The community continues its support through local members of the
Glimmerglass Opera Chorus, supernumeraries and the Glimmerglass
Opera Guild, a volunteer group that assists the company with
numerous fund-raisers and special events.
Operas
have been performed in repertory since 1990. For the first 17 seasons all operas were sung
in English; since 1992 they have, with some exceptions, been performed
in their original language with projected English titles.
The
company's acclaimed Alice Busch Opera Theater, which opened in
June 1987, is located along the shores of Otsego Lake, the "Glimmerglass"
of James Fenimore Cooper's Leatherstocking Tales, on 43
acres of farmland donated by the late Glimmerglass board chairman
emeritus, Tom Goodyear, and his mother, Jeanette Bissell Goodyear.
The intimate 900-seat theater the first American hall built
specifically for opera in the twenty years following the opening
of the new Metropolitan Opera house in 1966 was designed
by Hugh Hardy of Hardy Holzman Pfeiffer Associates with acoustics
by Peter George Associates.
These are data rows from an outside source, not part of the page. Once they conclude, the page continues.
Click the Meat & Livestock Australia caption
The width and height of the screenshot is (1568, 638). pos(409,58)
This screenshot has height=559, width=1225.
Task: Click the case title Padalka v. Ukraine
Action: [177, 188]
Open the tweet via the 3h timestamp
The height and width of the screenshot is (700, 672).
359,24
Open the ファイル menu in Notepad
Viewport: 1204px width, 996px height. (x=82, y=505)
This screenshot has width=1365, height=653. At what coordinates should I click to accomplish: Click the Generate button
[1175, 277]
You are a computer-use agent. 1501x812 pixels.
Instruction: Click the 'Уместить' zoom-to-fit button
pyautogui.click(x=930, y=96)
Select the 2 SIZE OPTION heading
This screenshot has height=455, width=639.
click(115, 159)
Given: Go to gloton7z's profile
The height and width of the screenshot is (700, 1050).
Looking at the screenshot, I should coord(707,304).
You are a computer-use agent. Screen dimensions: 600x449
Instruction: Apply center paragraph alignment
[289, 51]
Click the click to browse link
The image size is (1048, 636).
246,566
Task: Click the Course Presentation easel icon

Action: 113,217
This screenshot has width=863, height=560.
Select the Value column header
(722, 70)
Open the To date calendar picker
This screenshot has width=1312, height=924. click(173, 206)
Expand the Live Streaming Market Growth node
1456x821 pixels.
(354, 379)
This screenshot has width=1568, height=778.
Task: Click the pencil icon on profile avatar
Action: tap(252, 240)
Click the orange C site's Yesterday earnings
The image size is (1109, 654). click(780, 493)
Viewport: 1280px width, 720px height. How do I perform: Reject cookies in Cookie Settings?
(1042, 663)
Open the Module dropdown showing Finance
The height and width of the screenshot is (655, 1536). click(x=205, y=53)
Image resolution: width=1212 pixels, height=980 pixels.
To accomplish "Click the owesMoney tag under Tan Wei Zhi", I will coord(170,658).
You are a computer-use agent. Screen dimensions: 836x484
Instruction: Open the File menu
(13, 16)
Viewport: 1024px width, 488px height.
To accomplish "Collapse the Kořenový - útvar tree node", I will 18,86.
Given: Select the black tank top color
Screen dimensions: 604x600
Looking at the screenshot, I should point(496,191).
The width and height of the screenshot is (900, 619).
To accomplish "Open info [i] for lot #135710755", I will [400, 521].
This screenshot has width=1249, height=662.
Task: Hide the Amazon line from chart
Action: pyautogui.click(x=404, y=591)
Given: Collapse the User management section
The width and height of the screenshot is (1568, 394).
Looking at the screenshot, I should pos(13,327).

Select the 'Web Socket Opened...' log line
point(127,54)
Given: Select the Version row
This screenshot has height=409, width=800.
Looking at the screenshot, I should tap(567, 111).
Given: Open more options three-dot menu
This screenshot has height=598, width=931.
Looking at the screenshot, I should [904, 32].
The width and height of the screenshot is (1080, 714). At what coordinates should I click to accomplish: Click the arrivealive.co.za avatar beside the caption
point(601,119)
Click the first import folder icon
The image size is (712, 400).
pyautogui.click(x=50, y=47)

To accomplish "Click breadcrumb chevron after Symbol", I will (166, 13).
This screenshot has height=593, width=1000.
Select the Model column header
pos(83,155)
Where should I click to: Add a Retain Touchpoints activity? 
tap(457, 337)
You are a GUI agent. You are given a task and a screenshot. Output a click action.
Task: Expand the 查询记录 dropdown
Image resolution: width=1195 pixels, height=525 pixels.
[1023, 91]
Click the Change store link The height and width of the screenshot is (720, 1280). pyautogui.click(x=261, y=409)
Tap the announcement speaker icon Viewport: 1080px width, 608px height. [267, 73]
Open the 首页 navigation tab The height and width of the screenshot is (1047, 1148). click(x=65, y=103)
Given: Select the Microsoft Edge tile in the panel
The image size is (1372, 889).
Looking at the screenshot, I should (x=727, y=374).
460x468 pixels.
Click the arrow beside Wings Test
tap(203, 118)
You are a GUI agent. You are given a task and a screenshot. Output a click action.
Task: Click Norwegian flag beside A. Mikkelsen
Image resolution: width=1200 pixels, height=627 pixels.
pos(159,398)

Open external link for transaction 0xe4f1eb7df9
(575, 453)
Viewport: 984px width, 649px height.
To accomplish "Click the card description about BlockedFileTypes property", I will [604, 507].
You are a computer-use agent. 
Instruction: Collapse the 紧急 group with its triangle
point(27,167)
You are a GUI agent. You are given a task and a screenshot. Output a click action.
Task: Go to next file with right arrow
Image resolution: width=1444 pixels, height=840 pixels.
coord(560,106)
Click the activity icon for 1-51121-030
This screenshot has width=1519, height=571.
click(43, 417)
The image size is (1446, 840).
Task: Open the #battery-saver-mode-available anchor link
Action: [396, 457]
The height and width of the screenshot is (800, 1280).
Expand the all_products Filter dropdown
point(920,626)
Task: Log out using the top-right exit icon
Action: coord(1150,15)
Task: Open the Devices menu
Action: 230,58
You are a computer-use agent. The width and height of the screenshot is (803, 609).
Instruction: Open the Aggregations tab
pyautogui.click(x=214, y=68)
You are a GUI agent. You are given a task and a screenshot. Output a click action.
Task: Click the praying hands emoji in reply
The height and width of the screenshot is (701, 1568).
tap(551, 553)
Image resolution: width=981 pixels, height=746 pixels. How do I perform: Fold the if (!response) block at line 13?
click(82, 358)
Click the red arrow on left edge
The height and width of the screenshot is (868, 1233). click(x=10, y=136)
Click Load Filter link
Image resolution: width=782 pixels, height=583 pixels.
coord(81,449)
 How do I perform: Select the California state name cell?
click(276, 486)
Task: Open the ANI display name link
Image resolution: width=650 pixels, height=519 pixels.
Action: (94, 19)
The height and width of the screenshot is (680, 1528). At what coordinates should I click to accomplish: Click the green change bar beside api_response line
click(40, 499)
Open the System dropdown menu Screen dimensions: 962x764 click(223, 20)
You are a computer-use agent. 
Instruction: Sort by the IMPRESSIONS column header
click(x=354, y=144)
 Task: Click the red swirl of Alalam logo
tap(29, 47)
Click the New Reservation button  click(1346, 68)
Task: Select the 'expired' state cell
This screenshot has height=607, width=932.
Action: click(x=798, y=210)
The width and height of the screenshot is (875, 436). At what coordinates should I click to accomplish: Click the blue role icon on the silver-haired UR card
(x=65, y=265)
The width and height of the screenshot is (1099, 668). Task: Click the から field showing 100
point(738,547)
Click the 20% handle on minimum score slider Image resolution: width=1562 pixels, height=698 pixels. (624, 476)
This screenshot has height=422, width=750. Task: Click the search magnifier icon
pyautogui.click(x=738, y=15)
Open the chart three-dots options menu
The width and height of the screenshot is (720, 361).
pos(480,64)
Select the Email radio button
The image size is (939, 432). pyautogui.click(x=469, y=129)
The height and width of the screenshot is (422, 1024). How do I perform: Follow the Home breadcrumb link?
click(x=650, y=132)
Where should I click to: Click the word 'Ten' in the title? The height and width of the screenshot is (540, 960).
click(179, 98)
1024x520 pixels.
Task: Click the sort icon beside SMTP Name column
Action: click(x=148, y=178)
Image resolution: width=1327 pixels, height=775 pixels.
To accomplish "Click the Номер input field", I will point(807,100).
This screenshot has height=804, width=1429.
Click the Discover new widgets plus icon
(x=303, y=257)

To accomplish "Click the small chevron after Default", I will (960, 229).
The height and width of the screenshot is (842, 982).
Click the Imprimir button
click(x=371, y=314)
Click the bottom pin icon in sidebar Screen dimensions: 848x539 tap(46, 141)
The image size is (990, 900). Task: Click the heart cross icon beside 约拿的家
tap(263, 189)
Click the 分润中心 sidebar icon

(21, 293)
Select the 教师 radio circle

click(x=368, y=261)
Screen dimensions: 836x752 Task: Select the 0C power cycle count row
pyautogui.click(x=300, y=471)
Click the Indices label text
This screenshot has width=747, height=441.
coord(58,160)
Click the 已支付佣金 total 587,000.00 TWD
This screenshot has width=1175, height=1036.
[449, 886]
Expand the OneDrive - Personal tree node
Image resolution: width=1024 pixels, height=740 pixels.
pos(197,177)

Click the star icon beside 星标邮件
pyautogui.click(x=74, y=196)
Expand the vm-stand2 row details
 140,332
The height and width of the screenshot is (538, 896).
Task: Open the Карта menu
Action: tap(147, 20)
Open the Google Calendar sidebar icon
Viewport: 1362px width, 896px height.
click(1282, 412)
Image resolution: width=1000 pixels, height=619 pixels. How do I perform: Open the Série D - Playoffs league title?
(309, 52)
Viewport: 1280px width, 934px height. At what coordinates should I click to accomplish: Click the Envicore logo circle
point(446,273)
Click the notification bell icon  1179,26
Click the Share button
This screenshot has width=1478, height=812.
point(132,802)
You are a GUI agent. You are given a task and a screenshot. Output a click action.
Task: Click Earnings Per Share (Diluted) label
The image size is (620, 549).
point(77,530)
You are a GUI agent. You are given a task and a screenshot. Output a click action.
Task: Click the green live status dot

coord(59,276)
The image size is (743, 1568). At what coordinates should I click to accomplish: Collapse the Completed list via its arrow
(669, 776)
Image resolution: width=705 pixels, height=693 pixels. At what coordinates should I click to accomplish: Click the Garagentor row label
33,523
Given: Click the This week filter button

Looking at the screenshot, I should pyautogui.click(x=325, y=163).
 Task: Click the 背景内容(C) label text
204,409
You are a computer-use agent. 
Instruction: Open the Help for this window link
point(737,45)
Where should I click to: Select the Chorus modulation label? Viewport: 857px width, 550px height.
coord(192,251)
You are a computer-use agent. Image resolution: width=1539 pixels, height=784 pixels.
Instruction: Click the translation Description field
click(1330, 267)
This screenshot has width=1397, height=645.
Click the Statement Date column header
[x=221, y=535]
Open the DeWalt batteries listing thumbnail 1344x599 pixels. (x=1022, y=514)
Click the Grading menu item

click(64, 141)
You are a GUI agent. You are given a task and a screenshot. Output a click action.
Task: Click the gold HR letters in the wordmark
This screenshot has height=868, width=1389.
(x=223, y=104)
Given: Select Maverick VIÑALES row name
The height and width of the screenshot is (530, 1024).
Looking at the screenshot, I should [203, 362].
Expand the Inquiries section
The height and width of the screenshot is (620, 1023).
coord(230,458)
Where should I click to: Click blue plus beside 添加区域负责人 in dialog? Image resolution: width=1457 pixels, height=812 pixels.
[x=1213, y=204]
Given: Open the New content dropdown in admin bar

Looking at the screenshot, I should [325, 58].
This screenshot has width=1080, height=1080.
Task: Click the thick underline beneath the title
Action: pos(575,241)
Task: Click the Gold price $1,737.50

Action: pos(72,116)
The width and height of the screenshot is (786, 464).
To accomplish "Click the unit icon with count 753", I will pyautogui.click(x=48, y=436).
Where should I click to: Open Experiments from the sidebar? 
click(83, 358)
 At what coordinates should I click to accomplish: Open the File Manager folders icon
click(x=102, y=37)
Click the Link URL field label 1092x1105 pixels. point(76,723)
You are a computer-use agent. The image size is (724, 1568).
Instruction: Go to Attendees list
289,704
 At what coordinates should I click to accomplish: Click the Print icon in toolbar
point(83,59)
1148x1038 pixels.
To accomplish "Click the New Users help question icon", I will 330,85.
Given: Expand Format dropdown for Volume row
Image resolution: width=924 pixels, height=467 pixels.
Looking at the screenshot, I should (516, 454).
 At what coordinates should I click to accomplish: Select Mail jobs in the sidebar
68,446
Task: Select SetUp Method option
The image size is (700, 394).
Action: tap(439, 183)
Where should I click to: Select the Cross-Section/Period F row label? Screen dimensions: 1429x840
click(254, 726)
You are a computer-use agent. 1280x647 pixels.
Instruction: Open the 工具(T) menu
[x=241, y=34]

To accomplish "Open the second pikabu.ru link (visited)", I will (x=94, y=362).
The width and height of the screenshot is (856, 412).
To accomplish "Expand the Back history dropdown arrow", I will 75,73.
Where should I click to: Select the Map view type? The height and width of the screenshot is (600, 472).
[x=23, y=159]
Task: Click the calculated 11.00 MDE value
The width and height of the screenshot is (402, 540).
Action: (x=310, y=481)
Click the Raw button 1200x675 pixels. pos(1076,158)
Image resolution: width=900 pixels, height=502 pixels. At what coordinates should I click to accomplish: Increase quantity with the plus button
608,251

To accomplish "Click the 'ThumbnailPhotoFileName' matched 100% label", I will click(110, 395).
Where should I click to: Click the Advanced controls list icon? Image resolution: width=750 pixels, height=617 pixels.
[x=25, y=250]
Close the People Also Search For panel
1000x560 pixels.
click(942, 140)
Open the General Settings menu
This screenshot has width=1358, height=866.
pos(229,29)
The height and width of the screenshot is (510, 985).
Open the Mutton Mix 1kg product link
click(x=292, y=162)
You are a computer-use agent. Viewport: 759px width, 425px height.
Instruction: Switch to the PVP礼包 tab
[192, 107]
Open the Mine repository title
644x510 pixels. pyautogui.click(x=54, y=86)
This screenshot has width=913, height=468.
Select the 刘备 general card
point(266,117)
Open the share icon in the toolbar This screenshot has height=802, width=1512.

Unusual sliding walls, which allow
the audience to enjoy fresh air and views of the surrounding countryside
prior to performances and during intermissions, are a unique feature
of the theater.
Since
its inauguration the Alice Busch Opera Theater has been home to
more than 50 different productions, including the world premiere
of A Question of Taste, commissioned from William Schuman
(1989), the American premiere of Mozart's Il Re Pastore
(1991), and, in 1993, the world-premiere production of David Carlson's
The Midnight Angel, co-commissioned and co-produced by
Glimmerglass with the Opera Theatre of Saint Louis and Sacramento
Opera. The 1999 Festival Season featured the world premiere of
Central Park, three one-act operas performed as a single
work, with scores by Robert Beaser, Deborah Drattell, and Michael
Torke to librettos by Terrence McNally, Wendy Wasserstein, and
A.R. Gurney. The triptych was jointly commissioned by Glimmerglass
Opera, New York City Opera, and Thirteen/WNET's Great Performances,
which telecast it on PBS in January 2000, subsequently receiving
an Emmy nomination.
Glimmerglass
Opera has attracted superior directors, designers and conductors,
as well as accomplished performers from around the world. Jonathan
Miller, Mark Lamos, Martha Clarke, Francesca Zambello, Simon Callow,
Robert Wierzel, Michael Yeargan, David Daniels, Christine Goerke
and Lauren Flanigan are among the directors, designers, and singers
whose work has been seen and heard at Glimmerglass.
The
Young American Artists Program, established in 1988, brings exceptional
singers in the first stages of their professional careers to study
and perform in the creative and demanding atmosphere of Glimmerglass.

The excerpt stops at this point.